Dünyanın yeni bir periyoda girmesine neden olan 11 Eylül taarruzlarının 20. yılında ABD Afganistan’dan çekilirken sonuçları tartışılıyor. Mersin Üniversitesi öğretim üyesi Dr. Kaan Kutlu Ataç da mevzuya ait Cumhuriyet’in sorularını yanıtladı:
‘AMERİKA GAFİL AVLANDI’
– Hücum öncesinde ve sırasında nasıl bir ABD gördük?
– Amerika, 9 Eylül 2001’de alelade bir güne, “Soğuk Savaş sonrası global hegemon” olarak uyanmıştı. Özgür dünyanın muzaffer başkanı siyasi kültürünün hâkim ögesi istisnacılığa uygun olarak Amerikan hayat üslubunun üstünlüğüne olan inanç en yüksek noktasındaydı. Lakin New York’ta saatler 08.47’yi gösterirken birinci uçak İkiz Kuleler’e çarptığı anda hiçbir değeri kalmadı. 11 Eylül’de global sistem ve güç dağılımı konusunda kartlar hiç umulmadık bir biçimde tekrar dağıldı.
‘TEK PROSEDÜR ASKERİ İŞGAL’
ABD’nin terörle savaş ismi altında yürüttüğü siyasetinin yıkıcı tesirleri sadece terör odaklarıyla hudutlu kalmadı. Askeri işgal bir Amerikan dış siyaset aracı olarak neredeyse rutin hale geldi. Amerika bu aracı birinci evvel 11 Eylül akınlarının odağında görülen Afganistan üzerinde kullandı ve 20 yıl sürecek işgal süreci başladı. Washington’un askeri üstünlüğe dayalı liberal milletlerarası nizam anlayışı “şer ekseni” olarak isimlendirdiği amaç ülkelerde askeri operasyonlarla desteklenen rejim değişikliği siyasetlerini da tetikledi. Son 20 yılda ABD’nin milletlerarası sistemde güç ögelerini sadece askeri alanda kullanmadı. Yaptırımlar yoluyla kendisine hasım gördüğü rejimleri baskı altında almak da rutin bir dış siyaset aracı haline geldi. 11 Eylül’ün 20. yıldönümünde karşımızda duran fotoğraf, ABD’nin dostlarında kaygı yaratırken hasımlarına umut vermesi.
TÜRKİYE’YE MALİYETİ BÜYÜK OLDU
Türkiye açısından gelinen nokta hiç de iç açıcı bir görünüm değil.
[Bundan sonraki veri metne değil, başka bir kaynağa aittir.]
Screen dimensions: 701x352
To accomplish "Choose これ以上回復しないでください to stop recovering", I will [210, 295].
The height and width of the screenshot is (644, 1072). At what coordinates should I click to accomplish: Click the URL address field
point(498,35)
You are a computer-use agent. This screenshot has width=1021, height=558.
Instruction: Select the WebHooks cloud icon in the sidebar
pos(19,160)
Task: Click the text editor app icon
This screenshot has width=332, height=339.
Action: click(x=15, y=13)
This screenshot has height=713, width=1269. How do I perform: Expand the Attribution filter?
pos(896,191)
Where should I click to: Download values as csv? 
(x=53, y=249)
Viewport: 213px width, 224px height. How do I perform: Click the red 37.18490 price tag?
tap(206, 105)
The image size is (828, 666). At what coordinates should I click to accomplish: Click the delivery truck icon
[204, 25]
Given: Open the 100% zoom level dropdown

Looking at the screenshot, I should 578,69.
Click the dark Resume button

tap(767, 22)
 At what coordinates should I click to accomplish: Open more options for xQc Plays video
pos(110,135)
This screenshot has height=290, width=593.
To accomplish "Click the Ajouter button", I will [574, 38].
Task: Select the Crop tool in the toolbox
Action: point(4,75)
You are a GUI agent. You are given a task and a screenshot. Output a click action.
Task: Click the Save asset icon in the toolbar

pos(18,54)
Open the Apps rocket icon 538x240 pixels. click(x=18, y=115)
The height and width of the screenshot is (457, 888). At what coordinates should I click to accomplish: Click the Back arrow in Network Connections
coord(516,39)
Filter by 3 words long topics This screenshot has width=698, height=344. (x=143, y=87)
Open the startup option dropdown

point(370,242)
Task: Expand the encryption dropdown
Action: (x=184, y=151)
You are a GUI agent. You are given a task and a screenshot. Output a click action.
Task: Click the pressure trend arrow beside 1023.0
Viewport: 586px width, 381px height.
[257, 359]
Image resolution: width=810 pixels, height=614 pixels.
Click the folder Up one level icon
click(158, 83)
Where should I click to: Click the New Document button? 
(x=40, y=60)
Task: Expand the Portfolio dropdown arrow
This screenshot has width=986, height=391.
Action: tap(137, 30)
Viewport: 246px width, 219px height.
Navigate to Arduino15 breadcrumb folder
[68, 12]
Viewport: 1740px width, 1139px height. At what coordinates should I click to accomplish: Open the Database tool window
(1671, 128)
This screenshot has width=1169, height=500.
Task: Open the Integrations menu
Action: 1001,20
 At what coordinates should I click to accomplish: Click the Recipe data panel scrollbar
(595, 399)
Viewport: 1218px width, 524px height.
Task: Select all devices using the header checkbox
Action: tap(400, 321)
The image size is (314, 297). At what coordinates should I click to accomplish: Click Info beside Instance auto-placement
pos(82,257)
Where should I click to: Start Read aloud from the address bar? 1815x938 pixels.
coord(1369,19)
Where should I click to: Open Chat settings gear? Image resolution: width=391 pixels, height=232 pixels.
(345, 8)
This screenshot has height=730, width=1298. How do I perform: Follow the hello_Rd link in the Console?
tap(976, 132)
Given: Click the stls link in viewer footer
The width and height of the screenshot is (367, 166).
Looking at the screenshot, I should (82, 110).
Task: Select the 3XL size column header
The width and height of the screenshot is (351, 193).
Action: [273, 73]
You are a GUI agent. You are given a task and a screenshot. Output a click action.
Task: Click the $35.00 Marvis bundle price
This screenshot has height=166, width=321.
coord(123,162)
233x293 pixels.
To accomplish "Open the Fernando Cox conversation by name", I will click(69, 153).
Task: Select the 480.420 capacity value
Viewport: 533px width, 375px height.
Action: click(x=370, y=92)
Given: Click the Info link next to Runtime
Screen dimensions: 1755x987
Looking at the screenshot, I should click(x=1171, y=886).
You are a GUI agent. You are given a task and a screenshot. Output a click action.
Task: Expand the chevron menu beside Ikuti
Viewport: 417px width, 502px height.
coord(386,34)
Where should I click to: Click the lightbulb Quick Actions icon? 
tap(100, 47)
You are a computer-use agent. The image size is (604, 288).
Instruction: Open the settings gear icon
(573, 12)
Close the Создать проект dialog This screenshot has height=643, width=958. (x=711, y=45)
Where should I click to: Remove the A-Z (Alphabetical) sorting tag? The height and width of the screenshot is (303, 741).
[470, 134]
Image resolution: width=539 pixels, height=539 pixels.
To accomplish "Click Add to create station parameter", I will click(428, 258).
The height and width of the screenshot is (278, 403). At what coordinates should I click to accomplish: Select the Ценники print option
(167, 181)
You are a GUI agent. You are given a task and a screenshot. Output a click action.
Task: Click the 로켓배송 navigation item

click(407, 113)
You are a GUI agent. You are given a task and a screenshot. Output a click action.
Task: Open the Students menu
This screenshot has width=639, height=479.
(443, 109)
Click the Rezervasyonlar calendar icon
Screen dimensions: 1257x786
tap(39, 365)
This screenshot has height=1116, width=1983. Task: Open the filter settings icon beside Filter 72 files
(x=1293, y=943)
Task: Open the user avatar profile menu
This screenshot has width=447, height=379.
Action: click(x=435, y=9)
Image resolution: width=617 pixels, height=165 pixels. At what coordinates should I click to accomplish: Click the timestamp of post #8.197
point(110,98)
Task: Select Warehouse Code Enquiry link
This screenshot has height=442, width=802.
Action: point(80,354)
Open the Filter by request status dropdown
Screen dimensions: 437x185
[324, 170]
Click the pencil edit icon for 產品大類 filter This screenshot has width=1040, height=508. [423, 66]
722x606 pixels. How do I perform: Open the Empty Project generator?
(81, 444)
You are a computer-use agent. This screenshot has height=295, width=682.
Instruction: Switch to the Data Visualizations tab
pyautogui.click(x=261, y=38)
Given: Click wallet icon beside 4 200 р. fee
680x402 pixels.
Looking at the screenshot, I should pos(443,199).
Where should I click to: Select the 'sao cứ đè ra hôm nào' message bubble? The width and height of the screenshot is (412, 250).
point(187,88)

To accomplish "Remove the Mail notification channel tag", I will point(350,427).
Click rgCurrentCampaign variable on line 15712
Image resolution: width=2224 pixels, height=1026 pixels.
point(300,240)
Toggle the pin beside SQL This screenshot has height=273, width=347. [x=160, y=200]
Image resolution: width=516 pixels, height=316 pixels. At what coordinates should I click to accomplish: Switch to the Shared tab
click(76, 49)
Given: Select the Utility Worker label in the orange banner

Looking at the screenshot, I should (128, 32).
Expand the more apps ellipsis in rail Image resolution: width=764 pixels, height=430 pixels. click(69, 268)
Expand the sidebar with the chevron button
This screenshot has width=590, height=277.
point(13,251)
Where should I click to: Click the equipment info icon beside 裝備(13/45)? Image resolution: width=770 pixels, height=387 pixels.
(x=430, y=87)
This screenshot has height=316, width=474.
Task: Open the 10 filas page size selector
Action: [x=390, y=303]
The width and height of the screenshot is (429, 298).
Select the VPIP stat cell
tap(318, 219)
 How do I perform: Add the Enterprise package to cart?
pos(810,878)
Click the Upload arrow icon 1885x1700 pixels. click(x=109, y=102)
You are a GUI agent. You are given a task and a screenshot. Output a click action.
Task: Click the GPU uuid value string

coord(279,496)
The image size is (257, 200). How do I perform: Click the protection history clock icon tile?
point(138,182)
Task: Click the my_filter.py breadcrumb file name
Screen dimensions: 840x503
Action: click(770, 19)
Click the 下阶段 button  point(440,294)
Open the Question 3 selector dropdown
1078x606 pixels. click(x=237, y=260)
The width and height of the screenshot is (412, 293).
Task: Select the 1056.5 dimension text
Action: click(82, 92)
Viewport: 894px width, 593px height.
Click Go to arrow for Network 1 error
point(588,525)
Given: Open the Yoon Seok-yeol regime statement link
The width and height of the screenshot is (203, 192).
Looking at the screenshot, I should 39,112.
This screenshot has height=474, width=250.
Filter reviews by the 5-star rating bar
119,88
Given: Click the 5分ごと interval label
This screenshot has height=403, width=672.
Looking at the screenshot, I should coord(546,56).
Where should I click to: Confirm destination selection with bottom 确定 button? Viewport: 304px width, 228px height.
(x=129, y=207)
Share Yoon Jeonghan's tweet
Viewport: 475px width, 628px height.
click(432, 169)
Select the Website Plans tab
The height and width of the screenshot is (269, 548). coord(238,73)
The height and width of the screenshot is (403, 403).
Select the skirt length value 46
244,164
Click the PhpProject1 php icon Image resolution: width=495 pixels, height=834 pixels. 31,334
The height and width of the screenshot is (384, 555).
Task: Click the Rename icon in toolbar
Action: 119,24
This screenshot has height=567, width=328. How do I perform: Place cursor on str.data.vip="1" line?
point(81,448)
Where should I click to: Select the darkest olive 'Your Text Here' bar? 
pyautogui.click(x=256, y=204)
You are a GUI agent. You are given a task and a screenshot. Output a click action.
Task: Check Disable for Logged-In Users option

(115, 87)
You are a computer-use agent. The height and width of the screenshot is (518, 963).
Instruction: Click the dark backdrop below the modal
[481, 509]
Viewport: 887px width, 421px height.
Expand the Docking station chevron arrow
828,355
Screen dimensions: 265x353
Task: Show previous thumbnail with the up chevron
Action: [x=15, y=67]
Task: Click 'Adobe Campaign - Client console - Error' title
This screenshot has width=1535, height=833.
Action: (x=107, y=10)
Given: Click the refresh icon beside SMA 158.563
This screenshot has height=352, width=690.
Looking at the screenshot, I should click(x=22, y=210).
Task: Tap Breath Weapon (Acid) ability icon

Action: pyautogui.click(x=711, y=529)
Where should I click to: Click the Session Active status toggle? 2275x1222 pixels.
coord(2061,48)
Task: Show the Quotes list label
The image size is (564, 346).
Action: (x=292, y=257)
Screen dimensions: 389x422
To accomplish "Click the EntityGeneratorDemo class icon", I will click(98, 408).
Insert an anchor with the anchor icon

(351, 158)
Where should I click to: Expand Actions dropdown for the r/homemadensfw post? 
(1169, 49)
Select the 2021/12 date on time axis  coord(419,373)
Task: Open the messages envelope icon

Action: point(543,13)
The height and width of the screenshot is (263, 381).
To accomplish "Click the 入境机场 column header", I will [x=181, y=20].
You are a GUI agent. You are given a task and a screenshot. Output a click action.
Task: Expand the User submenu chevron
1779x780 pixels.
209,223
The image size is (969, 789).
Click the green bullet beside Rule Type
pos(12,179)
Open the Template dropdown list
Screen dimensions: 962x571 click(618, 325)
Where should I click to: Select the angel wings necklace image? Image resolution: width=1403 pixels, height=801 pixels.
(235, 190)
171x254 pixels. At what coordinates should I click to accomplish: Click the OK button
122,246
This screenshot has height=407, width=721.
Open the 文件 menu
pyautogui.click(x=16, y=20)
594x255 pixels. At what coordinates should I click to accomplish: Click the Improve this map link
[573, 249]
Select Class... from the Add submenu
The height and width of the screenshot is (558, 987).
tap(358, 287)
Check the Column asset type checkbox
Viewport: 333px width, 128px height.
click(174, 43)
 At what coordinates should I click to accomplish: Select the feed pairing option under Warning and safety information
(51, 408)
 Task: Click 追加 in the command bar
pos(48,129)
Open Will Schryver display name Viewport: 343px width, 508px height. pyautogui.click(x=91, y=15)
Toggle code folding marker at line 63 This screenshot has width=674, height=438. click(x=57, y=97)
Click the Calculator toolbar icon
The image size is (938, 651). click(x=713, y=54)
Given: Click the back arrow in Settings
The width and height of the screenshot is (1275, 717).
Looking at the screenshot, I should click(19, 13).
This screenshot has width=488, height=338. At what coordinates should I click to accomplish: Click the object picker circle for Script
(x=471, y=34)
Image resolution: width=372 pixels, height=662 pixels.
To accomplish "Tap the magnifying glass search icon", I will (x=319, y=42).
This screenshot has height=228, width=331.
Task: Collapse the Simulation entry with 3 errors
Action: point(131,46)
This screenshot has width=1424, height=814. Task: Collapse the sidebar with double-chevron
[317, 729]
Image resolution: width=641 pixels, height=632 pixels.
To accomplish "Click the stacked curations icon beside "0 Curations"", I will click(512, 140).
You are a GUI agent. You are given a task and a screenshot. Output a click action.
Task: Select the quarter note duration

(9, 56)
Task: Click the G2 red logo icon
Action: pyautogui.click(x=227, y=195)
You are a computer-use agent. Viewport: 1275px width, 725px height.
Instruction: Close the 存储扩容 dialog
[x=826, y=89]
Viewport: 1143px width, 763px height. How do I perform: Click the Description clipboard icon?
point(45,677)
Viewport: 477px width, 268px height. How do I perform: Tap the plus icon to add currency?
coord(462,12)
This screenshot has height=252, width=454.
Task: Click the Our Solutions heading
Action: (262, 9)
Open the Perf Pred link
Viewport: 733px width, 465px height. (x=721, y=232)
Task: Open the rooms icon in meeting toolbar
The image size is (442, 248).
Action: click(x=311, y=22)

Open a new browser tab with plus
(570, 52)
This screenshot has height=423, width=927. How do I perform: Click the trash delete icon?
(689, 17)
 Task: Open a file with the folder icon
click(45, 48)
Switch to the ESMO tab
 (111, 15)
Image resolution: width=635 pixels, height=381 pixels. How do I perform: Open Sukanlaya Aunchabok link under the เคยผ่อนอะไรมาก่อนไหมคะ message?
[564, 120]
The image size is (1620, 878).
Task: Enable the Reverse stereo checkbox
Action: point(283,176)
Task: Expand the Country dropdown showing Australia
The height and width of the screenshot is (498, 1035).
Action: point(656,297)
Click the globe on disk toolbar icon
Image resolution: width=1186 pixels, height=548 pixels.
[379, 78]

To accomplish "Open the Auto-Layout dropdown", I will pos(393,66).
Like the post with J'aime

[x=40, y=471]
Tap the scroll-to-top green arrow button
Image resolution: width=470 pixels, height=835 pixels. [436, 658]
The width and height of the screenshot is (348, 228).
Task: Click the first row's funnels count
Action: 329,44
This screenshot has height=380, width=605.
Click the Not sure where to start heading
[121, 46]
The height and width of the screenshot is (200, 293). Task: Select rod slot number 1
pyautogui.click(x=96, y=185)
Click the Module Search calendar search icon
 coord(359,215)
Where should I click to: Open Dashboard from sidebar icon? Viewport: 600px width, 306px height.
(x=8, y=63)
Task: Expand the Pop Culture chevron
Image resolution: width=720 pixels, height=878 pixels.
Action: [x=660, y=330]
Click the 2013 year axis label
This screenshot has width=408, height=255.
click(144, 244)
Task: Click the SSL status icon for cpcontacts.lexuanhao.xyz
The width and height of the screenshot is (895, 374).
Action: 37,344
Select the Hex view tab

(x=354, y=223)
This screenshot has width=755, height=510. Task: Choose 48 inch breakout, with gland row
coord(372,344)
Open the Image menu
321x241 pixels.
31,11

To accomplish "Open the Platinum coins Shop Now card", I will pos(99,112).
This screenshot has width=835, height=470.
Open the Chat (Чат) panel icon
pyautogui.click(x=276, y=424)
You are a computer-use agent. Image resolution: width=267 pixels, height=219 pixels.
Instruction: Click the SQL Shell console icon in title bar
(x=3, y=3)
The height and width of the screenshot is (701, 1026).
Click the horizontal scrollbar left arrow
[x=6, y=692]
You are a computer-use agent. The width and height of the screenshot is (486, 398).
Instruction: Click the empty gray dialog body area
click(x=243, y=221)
ABD’nin terör ile savaş siyaseti içinde yoğrulan rejim değişikliği teşebbüsleri, sonuçları prestijiyle Türkiye’nin çok yakın coğrafyasında yıkıcı tesirler yarattı. Birinci yıkıcı tesir İkinci Irak Savaşı’nda ABD ile yaşanan tezkere süreciydi. İki müttefik ortasında o süreçte ortaya çıkan itimat sorunu 18 yıldır artarak devam etti. Irak’taki rejim değişikliğinin yarattığı güç boşluğu Türkiye’nin PKK terörüne karşı yürüttüğü süreci çok önemli formda baltaladı. PKK bu manada süreç içerisinde tesir alanını sırf askeri manada değil siyasi, kültürel ve toplumsal alanlarda da geliştirme fırsatı yakaladı. Bu durum Suriye iç savaşı sonrasında coğrafik manada da katlanarak devam etti. Bugün prestijiyle PKK’nin Suriye uzantısı YPG/PYD Suriye coğrafyasının kıymetli bir kısmını ve ülkenin önemli ekonomik kaynaklarını denetim ediyor. Örgütün ABD tarafından çok önemli silah, eğitim ve siyasi takviye gördüğü süreç yaşıyoruz. Bu durum an prestijiyle önemli bir ulusal güvenlik tehdidi ve yakın/orta vadede de ortadan kalkacak üzere görünmüyor. Başka bir mevzu, maliyet. Türkiye’nin Suriye ve Irak’ta yürüttüğü askeri operasyonların maliyetini bilmiyoruz lakin yüksek meblağlar olduğuna hiç kuşku yok. Maliyetin bir öbür hususu göçmen sıkıntısı ve Türkiye’nin Suriye’de denetim ettiği alanlardaki halkın hayat idamesi için yüklendiği sorumluluk. Türkiye bölgesel güç istikrarları açısından kaynaklar ve maksatlarla uyumlu bir dengeyi gözeten bir ana siyasi çizgiyi yakalamak mecburiyetinde. Bu noktada şunu hatırlamak gerekir: Türkiye çağdaş vakitlerin şu ana kadar gördüğü en amorf yapılanması olan IŞİD ile hudut çizgisi boyunca karşı karşıya kaldı.